Un’ambulanza venne a prendersi il corpo di Mondrick, mentre la vedova dava al marito l’estremo addio e tutt’intorno s’accendevano i lampi dei foto­grafi.

«Quali sono ora i vostri progetti, signor Quain?», domandò un uomo vestito di nero e dal profilo d’avvoltoio, cronista scientifico di un’agenzia giornalisti­ca. «Quando ci darete il resto delle dichiarazioni interrotte così tragicamen­te?»

«Oh, ci vorrà del tempo», rispose Quain, battendo le palpebre alla luce vivida dei lampi. «Noi tutti suoi collaboratori, vedete, eravamo dell’opinione che le dichiarazioni del professore fossero premature. Gli oggetti che abbia­mo portato dall’Ala-shan dovranno essere studiati lungamente in laborato­rio, insieme con gli appunti e gli scritti di Mondrick, prima di renderli di pubblica ragione. A suo tempo, la Fondazione pubblicherà una monografia in merito. Ci vorrà un anno. Forse due.»

Un mormorio di delusione si levò dal gruppo di giornalisti in ascolto.

«Comunque, non si torna al giornale del tutto a mani vuote», fece un croni­sta. «Mi sembra già di vedere i titoli di domani: Maledizione preistorica uccide violatore di sepolcri.»

«Pubblicate quel che volete», disse Quain, guardandosi intorno con quella che a Barbee non sfuggì essere segreta apprensione. «Ma spero che tutti sarete generosi, scrivendo del professor Mondrick. Era un grande scienziato, anche se talvolta un po’ eccentrico. La sua opera, quando sarà pubblicata, lo porrà sicuramente tra i pochi eletti del pensiero scientifico, insieme con Freud e Darwin.» La mascella gli si indurì in un’espressione di testardaggine. «E questo è tutto quanto io... o i miei colleghi... abbiamo da dire.»

I fotografi accesero un ultimo flash in onore di quell’espressione testarda e cominciarono a riporre i loro aggeggi, il radiocronista fece riavvolgere il na­stro, dopo aver fatto sparire il microfono, e gli inviati dei giornali se ne tor­narono in redazione a scrivere un pezzo su un oscuro fatto inspiegabile.

In lontananza Barbee vide April Bell entrare nella sala d’aspetto.

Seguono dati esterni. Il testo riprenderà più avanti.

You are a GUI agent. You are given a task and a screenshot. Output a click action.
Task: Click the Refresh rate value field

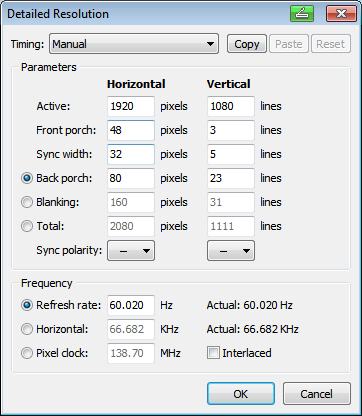tap(131, 305)
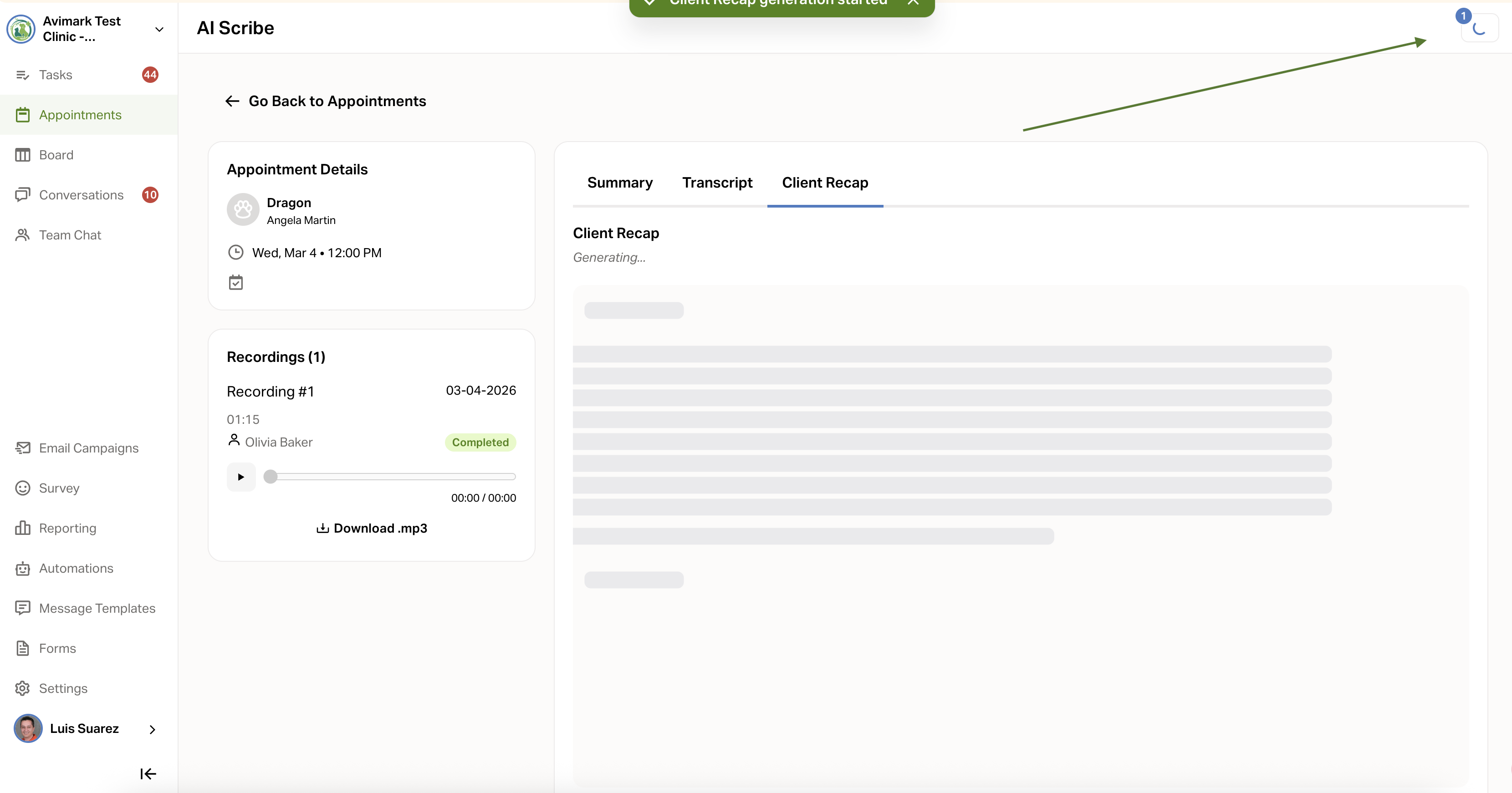Expand the Luis Suarez user menu
This screenshot has height=793, width=1512.
click(x=152, y=729)
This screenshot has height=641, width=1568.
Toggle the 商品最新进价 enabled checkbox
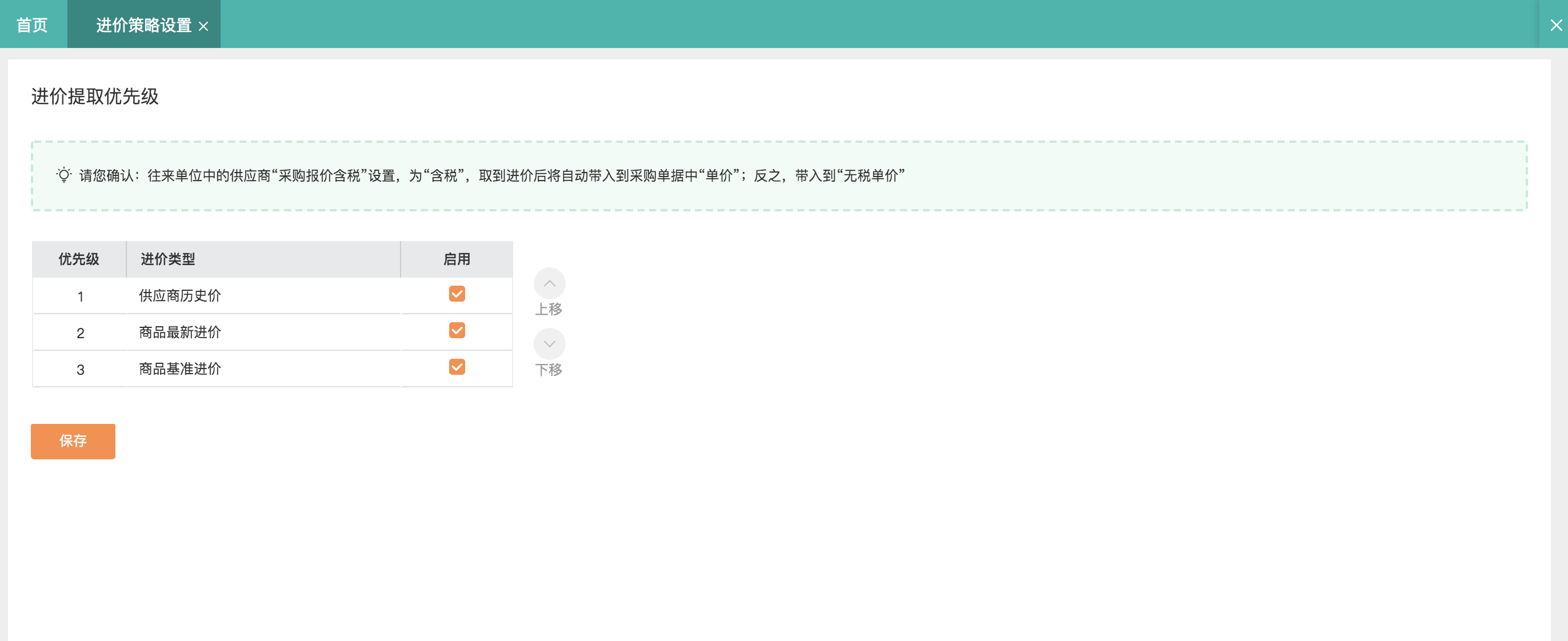click(x=457, y=331)
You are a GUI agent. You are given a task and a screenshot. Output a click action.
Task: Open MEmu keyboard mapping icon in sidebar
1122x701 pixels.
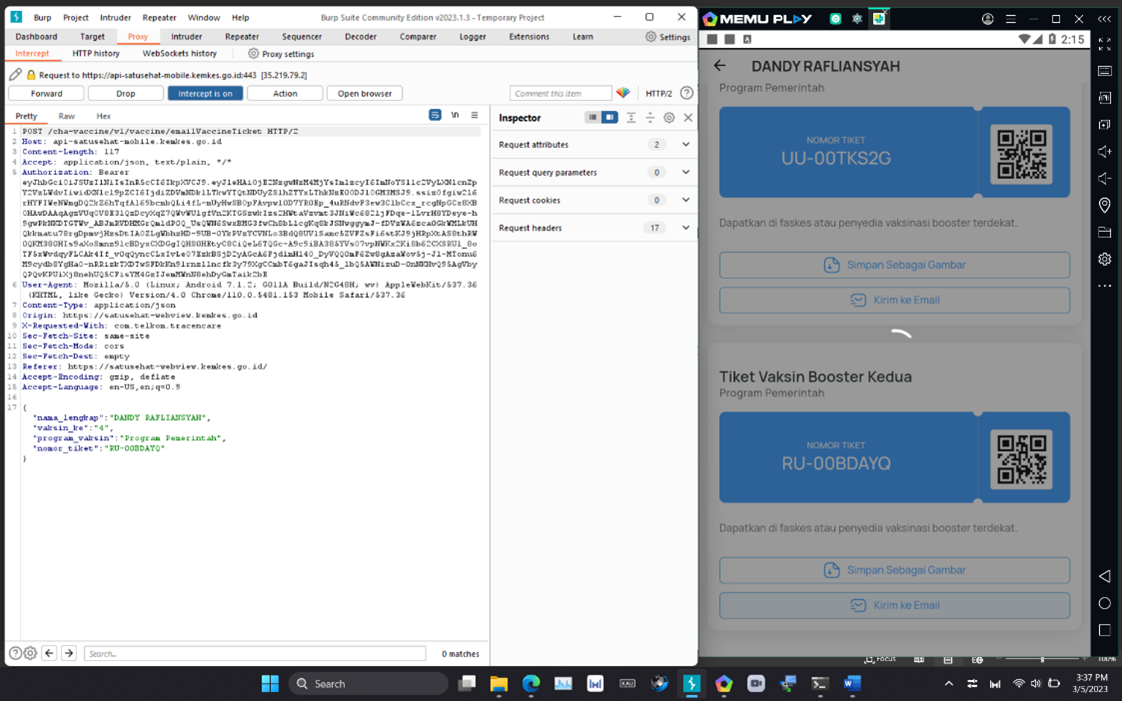pos(1104,71)
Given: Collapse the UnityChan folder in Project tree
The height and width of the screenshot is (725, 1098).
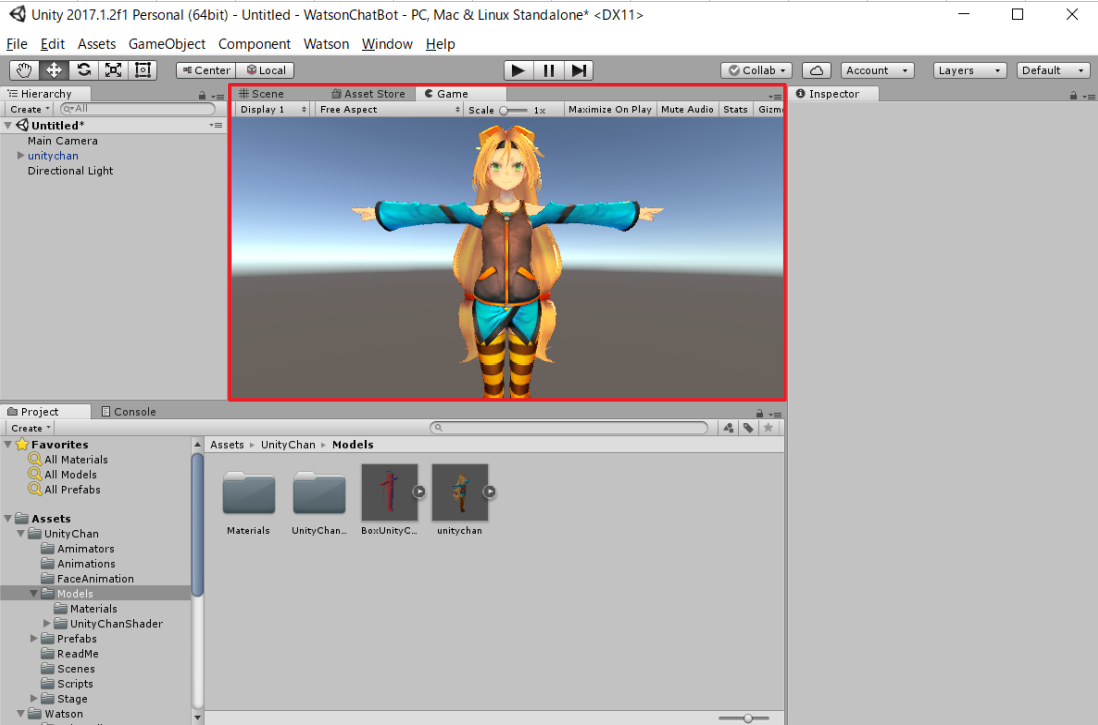Looking at the screenshot, I should tap(20, 533).
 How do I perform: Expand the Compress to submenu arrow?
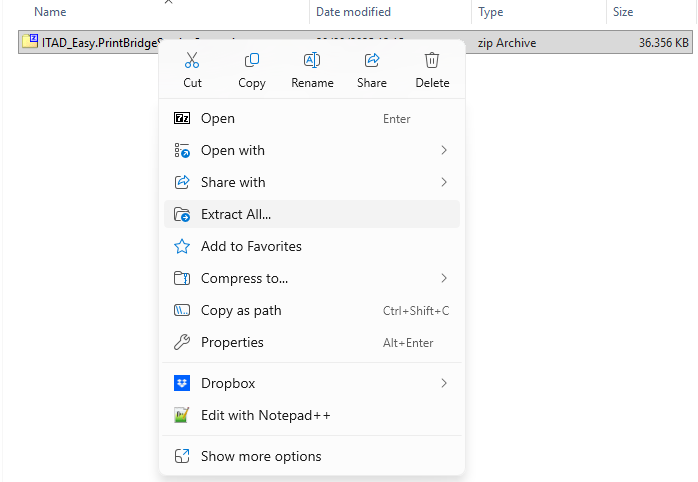(x=444, y=278)
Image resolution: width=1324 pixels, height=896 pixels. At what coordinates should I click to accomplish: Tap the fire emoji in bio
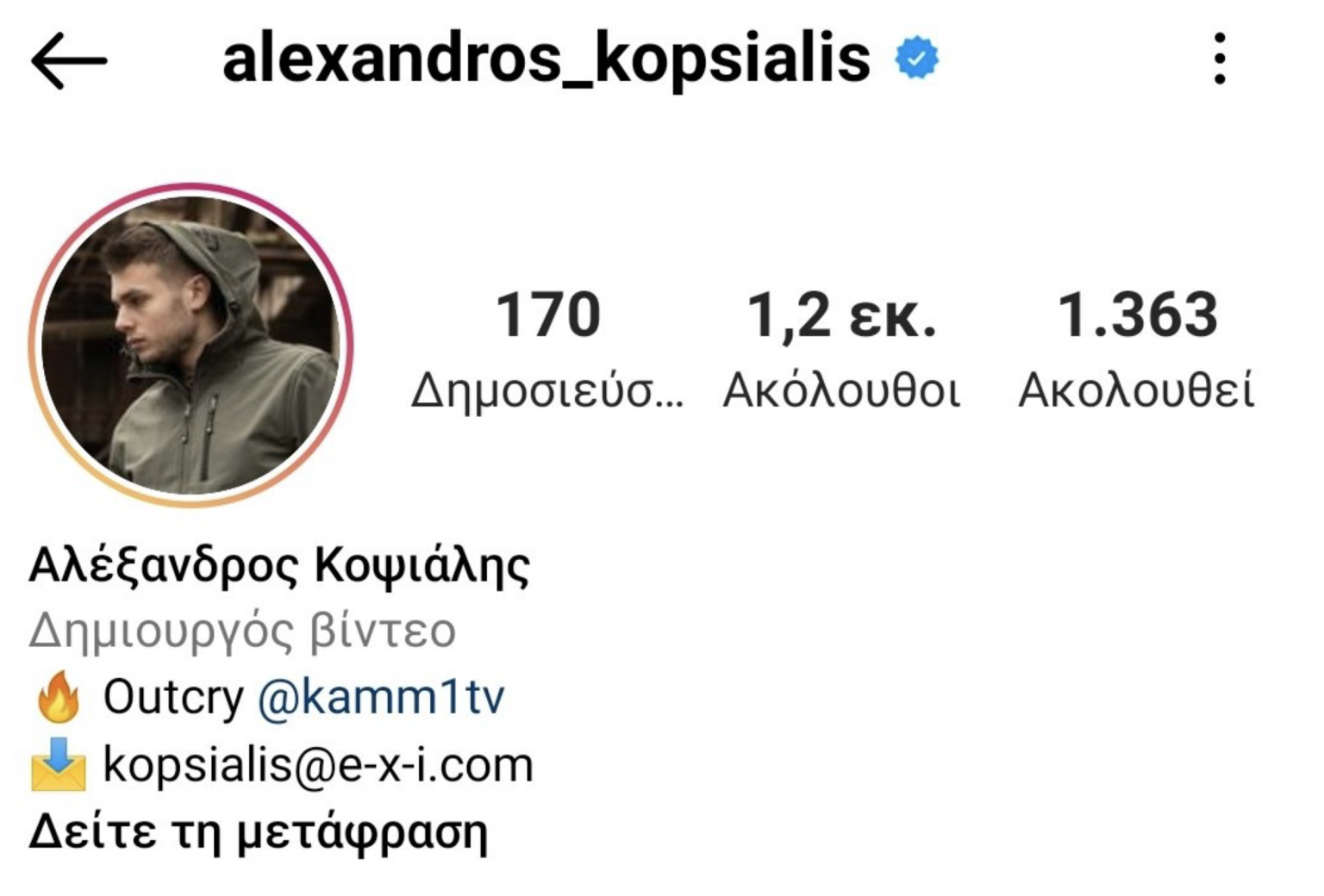pos(58,697)
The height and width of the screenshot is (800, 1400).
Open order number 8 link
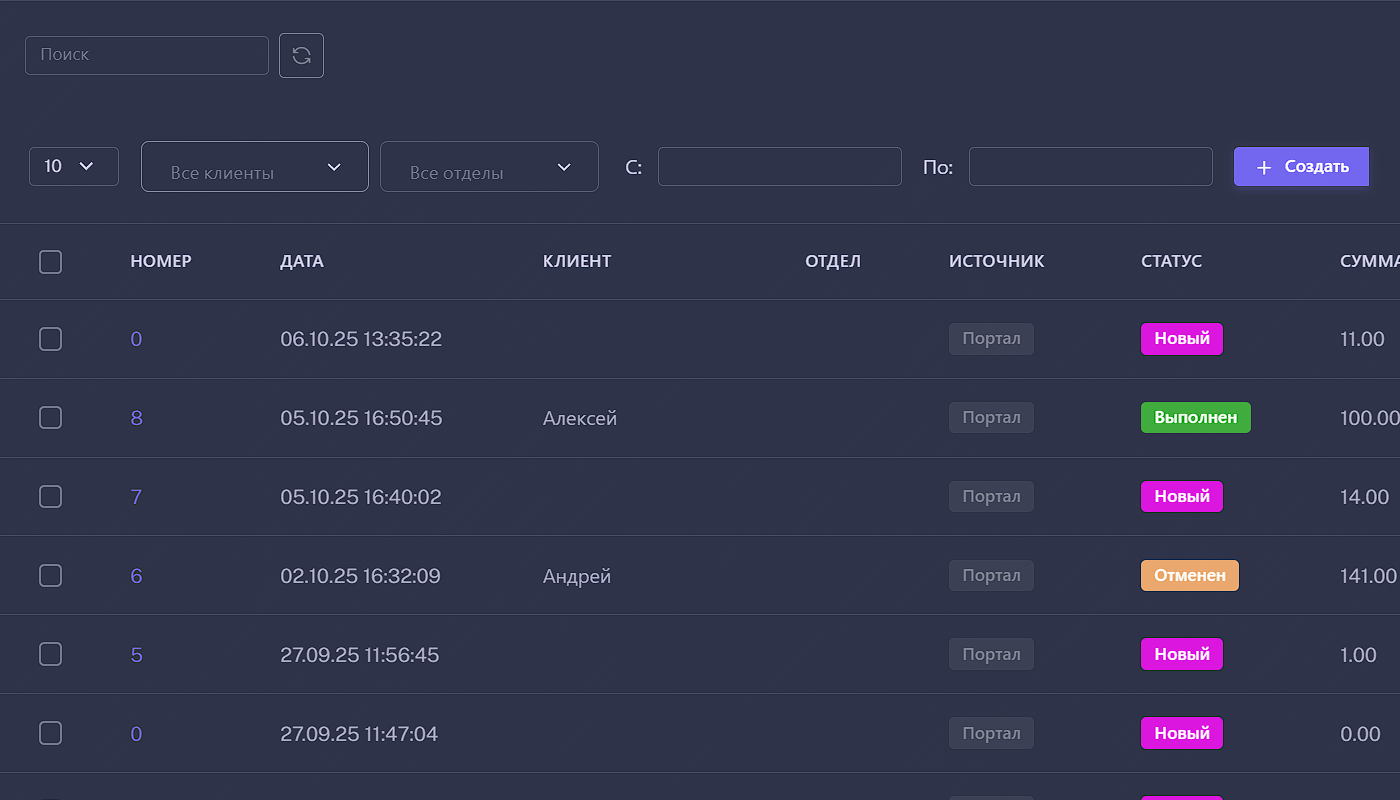point(137,418)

Evidentemente era filata via per telefonare il suo pezzo al Call. Ma Barbee aveva tempo fino a mezzanotte, quando si chiudeva la prima edizione del mattino, per cercar di risolvere il mistero della morte di Mondrick. Impulsivamente fece un passo avanti e afferrò Sam Quain per il braccio. L’esploratore si ritrasse con un sussulto e un grido soffocato da quel tocco improvviso, e poi riuscì con uno sforzo tormentoso ad abbozzare una specie di sorriso. Chi non sarebbe stato nervoso dopo prove così tragiche? Barbee lo trasse da parte, verso la coda dell’enorme aeroplano silenzioso.

«Che cosa c’è sotto questa tragedia, Sam? Agli altri hai potuto darla a bere, non a me. Mondrick parlava sul serio, non per simboli. E anche voi eravate terrorizzati. Di che cosa avete tanta paura?»

Gli occhi azzurri di Sam Quain lo fissarono, scrutandolo, come per scoprire, stanare non si sa che mostruoso nemico. Sam Quain rabbrividì, stringendosi intorno al corpo il cappotto non suo, ma fu con molta calma che la sua voce stanca e paziente rispose:

«Avevamo tutti paura che accadesse proprio quanto è avvenuto. Sapevamo quale fosse lo stato di salute di Mondrick. E poi, in aereo, siamo dovuti salire ad alta quota, date le condizioni meteorologiche infami, e quell’altezza deve avergli affaticato il cuore...».

Barbee scosse il capo.

«No, Sam, queste spiegazioni non reggono. Voi tutti avete paura di qualco­sa che non aveva nulla a che vedere col mal di cuore.» Strinse ancora l’esplo­ratore per il braccio. «Non ti fidi di me, Sam? Siamo sempre amici, no?»

«Che sciocchezze, Will!» Quain cominciava a spazientirsi. «Mondrick, a dire il vero, non sembrava fidarsi molto di te, e non ha mai voluto dirmene il motivo... del resto, erano ben poche le persone di cui si fidasse... Ma natural­mente noi siamo sempre amici, si capisce!»

Alzò ancora le spalle, a disagio, e i suoi occhi si posarono con espressione smarrita sulla cassa, presso la quale Spivak e Chittum continuavano a montar la guardia.

«Ora devo andare, Will. Ho troppe cose da fare, con quello che è succes­so...» Si tolse il cappotto, rabbrividendo. «Grazie, Will. Tu ne hai bisogno e io ho il mio a bordo. Scusami ora.»